The latter is the option that Marji Ross, an industry consultant and former president and publisher of the conservative press Regnery, thinks Trump should pursue. She said that even if there were takers for a Trump book at the New York houses, which have all released books deeply critical of the president, he should go elsewhere. “Trump would be better off working with people who like him and are on his side.”
Who are those people? Ross pointed to Regnery (which is owned by Salem Media Group), Humanix (a division of Newsmax, which is owned by Trump’s friend Chris Ruddy), and Post Hill Press as possible landing spots. She said that during her time at Regnery the house did a number of hybrid deals that “Trump would be the perfect author for.”
Those who felt Trump could wind up at a Big Five house, if he chose that route, said he would land at one of the handful of conservative imprints. The question, as Bellow noted, is whether a CEO of one of the Big Five would sign off on a conservative imprint publishing the president. Despite the risks, a number of sources said one of the five CEOs will gamble on Trump. As one insider put it, “I think there will be a taker.”
Other sources said a book deal at a major house for the president may be complicated by the reputation of Trump the author more than that of Trump the politician. He has written, or cowritten, some 15 books over his career, publishing with every major house. And the difficult nature of working with him is well-known within publishing circles. Insiders said that in the past he has demonstrated a deep disengagement with the publishing process—both in the creation of and promotion of titles. Others, however, scoffed at this assessment, saying that a good ghostwriter can make any book work, and that the president can sell significant copies with a few tweets.

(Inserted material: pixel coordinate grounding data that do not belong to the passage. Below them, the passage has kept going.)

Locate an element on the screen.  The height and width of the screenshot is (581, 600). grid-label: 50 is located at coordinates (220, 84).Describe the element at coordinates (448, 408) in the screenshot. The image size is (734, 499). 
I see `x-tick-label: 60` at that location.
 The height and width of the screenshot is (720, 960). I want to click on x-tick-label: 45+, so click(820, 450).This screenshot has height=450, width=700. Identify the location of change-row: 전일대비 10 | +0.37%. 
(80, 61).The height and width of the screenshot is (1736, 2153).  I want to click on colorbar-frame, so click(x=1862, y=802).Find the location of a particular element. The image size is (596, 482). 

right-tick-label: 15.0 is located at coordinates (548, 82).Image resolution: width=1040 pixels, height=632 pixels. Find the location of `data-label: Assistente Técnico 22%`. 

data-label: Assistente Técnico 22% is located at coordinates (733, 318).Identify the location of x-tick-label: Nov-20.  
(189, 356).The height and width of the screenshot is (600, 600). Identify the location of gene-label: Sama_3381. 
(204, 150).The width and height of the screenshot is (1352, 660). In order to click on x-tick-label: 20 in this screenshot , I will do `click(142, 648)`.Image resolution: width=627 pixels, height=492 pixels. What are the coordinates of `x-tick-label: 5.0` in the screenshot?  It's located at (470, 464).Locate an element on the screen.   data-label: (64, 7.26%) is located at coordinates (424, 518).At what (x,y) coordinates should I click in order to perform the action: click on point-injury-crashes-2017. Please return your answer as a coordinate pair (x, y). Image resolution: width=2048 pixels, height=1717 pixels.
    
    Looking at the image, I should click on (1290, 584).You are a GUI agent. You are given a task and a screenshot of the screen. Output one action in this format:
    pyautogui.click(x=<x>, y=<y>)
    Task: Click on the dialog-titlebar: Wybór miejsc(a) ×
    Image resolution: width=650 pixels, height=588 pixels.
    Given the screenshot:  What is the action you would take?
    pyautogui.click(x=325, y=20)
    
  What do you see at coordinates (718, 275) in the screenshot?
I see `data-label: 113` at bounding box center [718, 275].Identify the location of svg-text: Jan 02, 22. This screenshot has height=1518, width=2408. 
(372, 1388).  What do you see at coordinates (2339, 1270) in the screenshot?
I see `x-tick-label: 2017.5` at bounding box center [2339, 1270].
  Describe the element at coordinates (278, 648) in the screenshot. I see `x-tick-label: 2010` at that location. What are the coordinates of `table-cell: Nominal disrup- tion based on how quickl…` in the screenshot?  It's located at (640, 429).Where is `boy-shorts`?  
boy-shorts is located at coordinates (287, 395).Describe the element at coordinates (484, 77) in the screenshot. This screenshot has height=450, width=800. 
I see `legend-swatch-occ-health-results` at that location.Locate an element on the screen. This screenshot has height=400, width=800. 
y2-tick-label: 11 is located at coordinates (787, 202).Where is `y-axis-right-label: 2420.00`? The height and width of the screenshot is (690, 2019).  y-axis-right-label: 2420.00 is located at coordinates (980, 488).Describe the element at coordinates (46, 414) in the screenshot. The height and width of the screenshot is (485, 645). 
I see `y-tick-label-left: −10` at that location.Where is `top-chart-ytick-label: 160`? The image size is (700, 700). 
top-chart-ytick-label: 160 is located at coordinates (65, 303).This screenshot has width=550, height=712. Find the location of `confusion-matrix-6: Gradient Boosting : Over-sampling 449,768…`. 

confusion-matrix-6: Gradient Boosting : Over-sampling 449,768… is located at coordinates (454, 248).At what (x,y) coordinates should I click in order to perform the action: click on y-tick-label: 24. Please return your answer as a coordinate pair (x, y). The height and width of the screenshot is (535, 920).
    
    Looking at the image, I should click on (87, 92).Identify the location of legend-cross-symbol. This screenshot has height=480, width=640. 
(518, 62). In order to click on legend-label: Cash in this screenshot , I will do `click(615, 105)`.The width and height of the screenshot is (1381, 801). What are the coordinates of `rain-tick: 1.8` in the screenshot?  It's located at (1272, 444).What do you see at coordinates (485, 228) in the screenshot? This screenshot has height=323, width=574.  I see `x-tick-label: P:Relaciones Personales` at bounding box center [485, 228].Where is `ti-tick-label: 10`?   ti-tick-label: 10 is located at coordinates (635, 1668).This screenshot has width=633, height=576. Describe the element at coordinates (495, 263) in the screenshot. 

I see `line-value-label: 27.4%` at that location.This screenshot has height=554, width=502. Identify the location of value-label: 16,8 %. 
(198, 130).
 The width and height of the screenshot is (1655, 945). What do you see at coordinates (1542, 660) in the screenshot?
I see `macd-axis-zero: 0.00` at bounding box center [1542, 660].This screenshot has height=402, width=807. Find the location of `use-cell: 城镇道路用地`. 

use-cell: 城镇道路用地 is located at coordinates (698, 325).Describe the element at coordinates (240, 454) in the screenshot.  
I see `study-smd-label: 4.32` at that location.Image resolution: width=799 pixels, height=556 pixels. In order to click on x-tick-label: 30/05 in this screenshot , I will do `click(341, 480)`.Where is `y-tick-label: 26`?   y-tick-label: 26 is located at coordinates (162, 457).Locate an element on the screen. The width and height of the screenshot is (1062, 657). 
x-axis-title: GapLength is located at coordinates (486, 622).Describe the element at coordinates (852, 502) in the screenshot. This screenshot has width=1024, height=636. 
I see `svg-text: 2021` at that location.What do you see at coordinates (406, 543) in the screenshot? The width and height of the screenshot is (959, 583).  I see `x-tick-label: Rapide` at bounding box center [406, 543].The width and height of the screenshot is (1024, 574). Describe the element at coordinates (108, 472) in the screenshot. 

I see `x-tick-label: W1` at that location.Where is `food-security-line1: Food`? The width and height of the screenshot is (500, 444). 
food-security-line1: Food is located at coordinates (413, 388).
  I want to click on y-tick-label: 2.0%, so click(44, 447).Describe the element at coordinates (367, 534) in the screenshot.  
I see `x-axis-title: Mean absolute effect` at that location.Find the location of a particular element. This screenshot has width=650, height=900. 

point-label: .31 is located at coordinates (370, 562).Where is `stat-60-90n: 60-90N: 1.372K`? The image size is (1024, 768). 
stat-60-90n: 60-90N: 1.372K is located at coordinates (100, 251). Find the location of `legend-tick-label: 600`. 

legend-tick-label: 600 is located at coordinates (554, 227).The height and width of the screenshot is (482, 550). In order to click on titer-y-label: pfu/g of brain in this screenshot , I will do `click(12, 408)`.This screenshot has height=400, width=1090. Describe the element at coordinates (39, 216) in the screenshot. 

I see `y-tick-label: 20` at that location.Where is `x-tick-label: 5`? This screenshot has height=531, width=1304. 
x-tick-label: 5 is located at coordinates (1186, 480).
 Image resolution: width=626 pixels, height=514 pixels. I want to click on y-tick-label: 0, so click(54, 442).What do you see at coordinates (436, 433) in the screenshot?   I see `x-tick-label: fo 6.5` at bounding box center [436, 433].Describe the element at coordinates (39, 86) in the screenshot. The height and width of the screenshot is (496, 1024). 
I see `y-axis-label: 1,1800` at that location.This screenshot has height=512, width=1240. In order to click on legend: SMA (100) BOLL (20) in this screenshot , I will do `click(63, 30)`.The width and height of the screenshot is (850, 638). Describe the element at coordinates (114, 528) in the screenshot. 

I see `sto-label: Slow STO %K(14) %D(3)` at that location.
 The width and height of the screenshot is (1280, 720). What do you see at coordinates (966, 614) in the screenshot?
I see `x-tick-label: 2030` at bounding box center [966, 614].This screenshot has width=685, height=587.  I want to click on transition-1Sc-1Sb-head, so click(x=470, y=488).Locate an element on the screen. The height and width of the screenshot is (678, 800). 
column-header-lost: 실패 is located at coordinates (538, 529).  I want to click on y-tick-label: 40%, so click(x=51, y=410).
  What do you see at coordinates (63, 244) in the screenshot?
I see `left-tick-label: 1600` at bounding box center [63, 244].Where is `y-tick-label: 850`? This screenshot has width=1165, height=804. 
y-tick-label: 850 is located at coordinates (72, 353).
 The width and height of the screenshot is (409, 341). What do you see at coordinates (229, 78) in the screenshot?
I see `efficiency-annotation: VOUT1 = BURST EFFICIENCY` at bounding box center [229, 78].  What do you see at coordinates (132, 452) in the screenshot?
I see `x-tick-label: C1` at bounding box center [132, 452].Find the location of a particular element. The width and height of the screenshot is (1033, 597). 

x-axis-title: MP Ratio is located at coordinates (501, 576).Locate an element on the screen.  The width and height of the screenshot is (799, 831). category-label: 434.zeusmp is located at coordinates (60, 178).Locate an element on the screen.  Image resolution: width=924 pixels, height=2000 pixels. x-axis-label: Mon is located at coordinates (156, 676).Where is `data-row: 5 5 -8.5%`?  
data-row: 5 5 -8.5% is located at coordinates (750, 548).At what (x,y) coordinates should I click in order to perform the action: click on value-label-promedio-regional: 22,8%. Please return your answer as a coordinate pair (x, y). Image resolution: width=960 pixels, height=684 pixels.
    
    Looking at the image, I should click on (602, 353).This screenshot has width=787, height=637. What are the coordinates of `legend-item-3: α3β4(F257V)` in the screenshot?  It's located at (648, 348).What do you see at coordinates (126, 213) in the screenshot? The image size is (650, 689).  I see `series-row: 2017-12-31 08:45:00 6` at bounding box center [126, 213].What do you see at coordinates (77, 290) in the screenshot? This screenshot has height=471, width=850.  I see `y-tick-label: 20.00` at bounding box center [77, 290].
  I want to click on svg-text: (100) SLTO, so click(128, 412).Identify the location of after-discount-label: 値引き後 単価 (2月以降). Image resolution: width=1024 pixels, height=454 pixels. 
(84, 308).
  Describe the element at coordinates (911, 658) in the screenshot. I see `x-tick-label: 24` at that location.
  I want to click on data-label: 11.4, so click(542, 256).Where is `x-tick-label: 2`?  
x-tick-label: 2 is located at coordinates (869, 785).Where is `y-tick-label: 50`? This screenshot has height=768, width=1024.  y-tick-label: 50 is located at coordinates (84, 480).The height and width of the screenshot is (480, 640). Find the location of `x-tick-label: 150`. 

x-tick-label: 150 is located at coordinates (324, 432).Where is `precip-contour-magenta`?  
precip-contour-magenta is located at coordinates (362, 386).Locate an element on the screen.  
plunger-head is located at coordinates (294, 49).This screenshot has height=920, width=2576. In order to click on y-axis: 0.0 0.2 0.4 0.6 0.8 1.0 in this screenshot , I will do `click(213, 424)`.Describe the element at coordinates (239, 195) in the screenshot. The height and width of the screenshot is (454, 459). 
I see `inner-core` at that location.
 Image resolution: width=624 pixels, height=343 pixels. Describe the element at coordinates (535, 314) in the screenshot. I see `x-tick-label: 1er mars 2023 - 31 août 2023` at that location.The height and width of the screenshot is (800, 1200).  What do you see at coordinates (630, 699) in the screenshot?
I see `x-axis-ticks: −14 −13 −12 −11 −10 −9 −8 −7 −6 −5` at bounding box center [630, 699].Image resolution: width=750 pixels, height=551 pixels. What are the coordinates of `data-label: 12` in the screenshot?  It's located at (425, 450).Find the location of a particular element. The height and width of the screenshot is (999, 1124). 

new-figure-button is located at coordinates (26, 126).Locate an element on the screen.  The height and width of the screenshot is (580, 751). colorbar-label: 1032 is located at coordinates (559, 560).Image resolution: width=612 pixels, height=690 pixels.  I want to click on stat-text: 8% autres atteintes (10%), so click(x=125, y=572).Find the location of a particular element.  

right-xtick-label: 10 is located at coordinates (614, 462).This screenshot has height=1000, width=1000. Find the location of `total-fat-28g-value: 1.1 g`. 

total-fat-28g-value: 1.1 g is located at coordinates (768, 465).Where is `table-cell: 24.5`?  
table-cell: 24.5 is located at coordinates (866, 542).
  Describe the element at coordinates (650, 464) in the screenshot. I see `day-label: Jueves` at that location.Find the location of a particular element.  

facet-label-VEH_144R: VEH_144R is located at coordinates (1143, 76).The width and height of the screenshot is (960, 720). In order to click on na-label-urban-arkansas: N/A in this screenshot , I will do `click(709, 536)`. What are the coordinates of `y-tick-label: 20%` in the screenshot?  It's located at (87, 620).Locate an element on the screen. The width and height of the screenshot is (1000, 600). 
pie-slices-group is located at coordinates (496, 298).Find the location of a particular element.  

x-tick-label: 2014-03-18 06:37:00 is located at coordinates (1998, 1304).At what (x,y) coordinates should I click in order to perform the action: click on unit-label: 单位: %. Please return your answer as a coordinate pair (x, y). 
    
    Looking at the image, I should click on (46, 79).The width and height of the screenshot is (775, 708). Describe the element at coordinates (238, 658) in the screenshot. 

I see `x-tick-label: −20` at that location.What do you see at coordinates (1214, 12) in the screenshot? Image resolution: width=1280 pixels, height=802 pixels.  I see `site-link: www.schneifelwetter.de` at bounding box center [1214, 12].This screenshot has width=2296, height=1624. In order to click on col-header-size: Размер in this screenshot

There may also be precedent for Trump to go his own way. Donald Trump Jr.’s Triggered was published by Center Street (the conservative imprint of Hachette) last November and sold 300,000 hardcover copies, according to BookScan. But his second book did not wind up at a big house: he self-published Liberal Privilege in September and, to date, BookScan reports just under 13,000 copies sold. (We did not reach out to Donald Trump Jr. for this story, but sources said the president’s son took meetings with some publishers about the title.)
All insiders acknowledge that the president has no shortage of publishing options. And many seem resigned to the fact that, despite what they want on a personal level, they can’t control what their industry does. “I think there will be hand-wringing and disappointment,” said one source, speaking to the prospect of a deal for Trump. “But I think people are pretty cynical at this point and understand that so many lines have been crossed already over the years that this is not any different.”
As another insider at a major house put it, “I’d say that freedom of speech should certainly justify publishing Trump’s book, but I shouldn’t be the one to do it. It’s hard to do a good job publishing something you don’t believe in.”